Text to read:
^^^^^^^^

Bankruptcy prediction is one of the most important research topics in
the area of accounting and finance. The rapid increase of data science,
artificial intelligence, and machine learning has led researchers to
develop an accurate bankruptcy prediction model. Recent studies show
that ensemble methods achieve better performance than traditional
machine learning models for predicting corporate failure, especially
with highly imbalanced datasets. However, the black box property of
these techniques remains difficult to interpret the result and generate
corporate classes without any explanation. To this end, we propose to
build an accurate and interpretable classification model that generates
a set of prediction rules for output. In this paper, a semi-supervised
Tri-eXtreme Gradient Boosting (Tri-XGBoost) is suggested. In the
proposed approach, three different xgboost methods are applied as the
weak classifiers (gbtree xgboost, gblinear xgboost, and dart xgboost)

^^^^^^^^

Records supplied:

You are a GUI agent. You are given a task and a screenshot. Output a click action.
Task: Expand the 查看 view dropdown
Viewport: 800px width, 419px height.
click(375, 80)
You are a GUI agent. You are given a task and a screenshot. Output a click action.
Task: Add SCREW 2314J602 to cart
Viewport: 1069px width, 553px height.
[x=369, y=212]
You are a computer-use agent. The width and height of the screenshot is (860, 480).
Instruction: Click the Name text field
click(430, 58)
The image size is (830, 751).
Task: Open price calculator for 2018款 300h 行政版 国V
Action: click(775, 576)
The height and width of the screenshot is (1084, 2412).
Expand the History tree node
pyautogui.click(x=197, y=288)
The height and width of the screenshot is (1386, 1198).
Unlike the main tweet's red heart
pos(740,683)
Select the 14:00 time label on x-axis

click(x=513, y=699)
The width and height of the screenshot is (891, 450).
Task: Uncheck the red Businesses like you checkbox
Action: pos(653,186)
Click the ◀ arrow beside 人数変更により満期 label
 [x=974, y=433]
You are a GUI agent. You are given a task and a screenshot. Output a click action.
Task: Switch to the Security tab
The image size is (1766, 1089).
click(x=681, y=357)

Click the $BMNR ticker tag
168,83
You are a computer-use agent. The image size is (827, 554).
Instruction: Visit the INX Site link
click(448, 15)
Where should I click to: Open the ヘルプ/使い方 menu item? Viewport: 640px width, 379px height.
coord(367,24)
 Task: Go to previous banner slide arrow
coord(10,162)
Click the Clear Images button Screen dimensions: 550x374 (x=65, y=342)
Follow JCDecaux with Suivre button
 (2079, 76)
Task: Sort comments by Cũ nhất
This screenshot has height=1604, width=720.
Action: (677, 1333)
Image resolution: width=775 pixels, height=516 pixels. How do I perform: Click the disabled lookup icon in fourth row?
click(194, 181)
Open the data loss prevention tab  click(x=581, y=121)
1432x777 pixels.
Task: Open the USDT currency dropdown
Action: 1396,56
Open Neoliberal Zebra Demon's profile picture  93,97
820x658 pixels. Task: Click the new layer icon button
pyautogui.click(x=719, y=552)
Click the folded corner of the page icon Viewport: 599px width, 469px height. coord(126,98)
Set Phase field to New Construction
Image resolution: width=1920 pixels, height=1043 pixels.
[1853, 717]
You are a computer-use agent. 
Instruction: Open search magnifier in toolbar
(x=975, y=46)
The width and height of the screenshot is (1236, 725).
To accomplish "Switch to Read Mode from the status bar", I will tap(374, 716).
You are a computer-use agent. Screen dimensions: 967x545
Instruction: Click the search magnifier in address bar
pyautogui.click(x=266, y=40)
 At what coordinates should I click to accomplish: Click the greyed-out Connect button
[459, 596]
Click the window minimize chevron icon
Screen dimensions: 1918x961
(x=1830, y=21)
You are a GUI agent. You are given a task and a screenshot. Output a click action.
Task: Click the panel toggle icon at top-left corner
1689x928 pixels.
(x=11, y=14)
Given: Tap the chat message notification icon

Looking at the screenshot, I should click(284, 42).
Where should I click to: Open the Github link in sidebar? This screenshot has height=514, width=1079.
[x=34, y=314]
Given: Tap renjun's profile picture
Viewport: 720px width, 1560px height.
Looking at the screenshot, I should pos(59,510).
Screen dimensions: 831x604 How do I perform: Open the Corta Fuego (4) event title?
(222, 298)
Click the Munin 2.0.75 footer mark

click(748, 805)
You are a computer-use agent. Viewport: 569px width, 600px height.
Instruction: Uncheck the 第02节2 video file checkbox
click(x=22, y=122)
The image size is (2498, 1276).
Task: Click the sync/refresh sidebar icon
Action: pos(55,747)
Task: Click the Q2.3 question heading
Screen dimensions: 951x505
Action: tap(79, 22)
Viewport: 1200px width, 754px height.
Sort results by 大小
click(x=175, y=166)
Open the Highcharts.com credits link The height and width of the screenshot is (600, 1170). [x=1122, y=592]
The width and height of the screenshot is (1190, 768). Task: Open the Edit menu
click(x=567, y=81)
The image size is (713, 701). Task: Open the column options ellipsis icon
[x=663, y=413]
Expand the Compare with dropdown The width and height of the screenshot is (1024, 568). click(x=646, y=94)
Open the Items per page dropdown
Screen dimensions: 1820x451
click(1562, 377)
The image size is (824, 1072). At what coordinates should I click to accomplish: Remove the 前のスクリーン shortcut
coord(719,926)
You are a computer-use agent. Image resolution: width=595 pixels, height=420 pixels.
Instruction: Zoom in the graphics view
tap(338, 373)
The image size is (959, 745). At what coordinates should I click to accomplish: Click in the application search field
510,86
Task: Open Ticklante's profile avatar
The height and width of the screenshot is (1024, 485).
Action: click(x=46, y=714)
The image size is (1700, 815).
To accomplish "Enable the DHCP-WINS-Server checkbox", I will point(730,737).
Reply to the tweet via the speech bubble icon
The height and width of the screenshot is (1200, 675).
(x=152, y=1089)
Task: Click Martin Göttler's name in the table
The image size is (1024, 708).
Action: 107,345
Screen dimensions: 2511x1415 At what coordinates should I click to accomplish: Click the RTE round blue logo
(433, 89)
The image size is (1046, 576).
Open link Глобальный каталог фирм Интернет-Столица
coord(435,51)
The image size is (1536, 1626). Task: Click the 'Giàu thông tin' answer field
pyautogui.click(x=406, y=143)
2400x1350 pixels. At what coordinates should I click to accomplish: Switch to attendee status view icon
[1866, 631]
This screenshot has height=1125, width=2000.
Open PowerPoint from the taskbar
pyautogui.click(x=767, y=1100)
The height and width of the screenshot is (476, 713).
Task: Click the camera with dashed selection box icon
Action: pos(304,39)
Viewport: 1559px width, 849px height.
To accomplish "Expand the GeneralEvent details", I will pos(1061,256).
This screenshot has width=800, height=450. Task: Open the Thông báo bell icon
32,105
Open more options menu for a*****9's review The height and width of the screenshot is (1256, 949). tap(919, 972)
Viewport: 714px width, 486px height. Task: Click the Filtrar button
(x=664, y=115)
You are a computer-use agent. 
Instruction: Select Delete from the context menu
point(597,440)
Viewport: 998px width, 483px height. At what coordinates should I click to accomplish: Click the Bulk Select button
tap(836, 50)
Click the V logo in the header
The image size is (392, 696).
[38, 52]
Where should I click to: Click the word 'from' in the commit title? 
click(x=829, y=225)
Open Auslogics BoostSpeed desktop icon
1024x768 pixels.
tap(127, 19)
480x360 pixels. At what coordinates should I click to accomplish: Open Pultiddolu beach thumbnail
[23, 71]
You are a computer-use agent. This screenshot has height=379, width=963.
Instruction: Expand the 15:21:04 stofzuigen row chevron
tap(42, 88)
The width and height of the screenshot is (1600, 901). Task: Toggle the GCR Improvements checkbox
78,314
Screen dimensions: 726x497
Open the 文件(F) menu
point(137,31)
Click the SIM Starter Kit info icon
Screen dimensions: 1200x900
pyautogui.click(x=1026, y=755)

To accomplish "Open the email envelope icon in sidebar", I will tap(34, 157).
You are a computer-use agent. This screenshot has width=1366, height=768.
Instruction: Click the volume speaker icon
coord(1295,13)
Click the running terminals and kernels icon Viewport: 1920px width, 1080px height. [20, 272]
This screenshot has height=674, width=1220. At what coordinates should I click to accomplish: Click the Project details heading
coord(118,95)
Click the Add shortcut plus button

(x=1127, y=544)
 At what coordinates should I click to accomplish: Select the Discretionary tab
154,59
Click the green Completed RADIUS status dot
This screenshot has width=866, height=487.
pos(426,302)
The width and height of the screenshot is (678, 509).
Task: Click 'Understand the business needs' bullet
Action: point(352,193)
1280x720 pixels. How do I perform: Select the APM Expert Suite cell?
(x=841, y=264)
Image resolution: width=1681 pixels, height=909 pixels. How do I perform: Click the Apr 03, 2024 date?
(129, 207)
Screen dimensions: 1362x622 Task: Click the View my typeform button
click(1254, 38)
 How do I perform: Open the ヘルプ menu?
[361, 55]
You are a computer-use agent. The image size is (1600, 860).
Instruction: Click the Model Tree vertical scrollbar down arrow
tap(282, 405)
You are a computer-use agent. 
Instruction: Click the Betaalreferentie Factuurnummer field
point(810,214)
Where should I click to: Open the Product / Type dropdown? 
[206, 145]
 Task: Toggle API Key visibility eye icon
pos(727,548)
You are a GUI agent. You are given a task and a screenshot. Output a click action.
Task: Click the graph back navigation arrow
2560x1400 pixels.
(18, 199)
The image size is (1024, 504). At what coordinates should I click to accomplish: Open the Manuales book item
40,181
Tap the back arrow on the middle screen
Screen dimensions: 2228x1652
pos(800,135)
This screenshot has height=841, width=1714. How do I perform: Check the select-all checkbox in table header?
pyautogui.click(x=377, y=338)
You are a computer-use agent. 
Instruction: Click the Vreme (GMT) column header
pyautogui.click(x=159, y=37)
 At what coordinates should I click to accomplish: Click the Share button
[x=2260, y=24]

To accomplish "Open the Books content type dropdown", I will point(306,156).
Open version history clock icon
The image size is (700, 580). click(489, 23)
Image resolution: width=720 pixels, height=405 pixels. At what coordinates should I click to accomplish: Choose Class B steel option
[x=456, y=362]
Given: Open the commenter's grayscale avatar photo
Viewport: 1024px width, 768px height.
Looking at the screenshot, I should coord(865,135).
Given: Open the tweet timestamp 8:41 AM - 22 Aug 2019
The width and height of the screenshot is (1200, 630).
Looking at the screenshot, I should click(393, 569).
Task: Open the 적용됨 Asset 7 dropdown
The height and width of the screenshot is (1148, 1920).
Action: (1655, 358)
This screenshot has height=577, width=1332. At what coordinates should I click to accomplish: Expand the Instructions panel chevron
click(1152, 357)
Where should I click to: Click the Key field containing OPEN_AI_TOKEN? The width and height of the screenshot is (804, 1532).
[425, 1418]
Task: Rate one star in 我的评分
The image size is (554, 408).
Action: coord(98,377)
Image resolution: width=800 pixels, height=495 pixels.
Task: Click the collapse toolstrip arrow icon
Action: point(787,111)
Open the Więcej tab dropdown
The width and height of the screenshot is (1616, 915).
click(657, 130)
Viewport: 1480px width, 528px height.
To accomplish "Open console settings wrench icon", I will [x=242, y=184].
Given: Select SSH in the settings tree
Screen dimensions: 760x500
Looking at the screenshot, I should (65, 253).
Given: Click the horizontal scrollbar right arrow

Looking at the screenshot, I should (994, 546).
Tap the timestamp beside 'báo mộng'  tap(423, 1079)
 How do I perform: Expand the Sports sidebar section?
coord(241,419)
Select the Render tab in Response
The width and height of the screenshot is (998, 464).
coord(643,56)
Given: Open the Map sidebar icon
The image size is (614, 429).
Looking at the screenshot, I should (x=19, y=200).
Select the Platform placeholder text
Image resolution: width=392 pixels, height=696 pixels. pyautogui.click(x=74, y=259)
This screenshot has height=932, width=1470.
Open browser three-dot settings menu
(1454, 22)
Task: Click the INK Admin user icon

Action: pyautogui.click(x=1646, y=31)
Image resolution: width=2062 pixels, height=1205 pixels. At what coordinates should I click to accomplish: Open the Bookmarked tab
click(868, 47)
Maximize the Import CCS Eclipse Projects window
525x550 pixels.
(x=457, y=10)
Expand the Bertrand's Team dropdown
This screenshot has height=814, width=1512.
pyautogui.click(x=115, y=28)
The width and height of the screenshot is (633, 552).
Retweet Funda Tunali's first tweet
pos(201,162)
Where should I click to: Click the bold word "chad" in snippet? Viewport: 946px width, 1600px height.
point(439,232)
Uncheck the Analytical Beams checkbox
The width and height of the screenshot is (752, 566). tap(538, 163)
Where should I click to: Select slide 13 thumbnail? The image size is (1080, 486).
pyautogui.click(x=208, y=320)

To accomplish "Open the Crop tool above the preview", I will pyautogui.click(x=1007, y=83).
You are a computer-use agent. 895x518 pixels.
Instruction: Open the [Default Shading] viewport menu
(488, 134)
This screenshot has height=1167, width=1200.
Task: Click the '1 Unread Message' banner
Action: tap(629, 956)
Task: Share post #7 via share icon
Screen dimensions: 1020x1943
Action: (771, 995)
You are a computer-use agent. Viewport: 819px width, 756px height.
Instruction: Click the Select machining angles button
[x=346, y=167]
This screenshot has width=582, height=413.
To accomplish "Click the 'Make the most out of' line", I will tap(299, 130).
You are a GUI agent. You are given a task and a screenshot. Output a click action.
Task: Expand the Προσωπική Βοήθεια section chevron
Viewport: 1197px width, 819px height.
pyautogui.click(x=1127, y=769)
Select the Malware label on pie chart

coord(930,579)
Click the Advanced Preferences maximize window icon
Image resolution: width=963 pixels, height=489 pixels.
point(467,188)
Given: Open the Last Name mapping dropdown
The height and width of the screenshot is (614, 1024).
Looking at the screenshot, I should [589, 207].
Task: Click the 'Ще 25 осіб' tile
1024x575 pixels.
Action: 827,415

^^^^^^^^

To-do list:
a. Answer these questions from the abstract on bankruptcy prediction:
(i) According to recent studies, with what kind of datasets do ensemble methods especially outperform traditional machine learning models?
(ii) What is the name of the semi-supervised approach the paper suggests?
(iii) Which three xgboost methods serve as the weak classifiers?
b. Write the next part of the abstract on bankruptcy prediction, picking up right after its final words.

Answer set:
a.
(i) Highly imbalanced datasets.
(ii) Tri-eXtreme Gradient Boosting (Tri-XGBoost).
(iii) Gbtree xgboost, gblinear xgboost, and dart xgboost.

b.
combined with sampling methods such as Borderline-Smote (BLSmote) and
Random under-sampling (RUS) to balance the distribution of the datasets.
In addition, the xgboost is applied to choose the most important
features which increase the predictive accuracy. Finally, our result is
presented in the form of “IF-THEN” rules to enhance the
comprehensibility of the model by both applicants and experts. Our
proposed model is validated using the Polish bankruptcy imbalanced
datasets. The experimental results confirm the performance of our
proposed method compared to the existing methods with an AUC, G-mean and
F1-score ranging from 91% to 97%.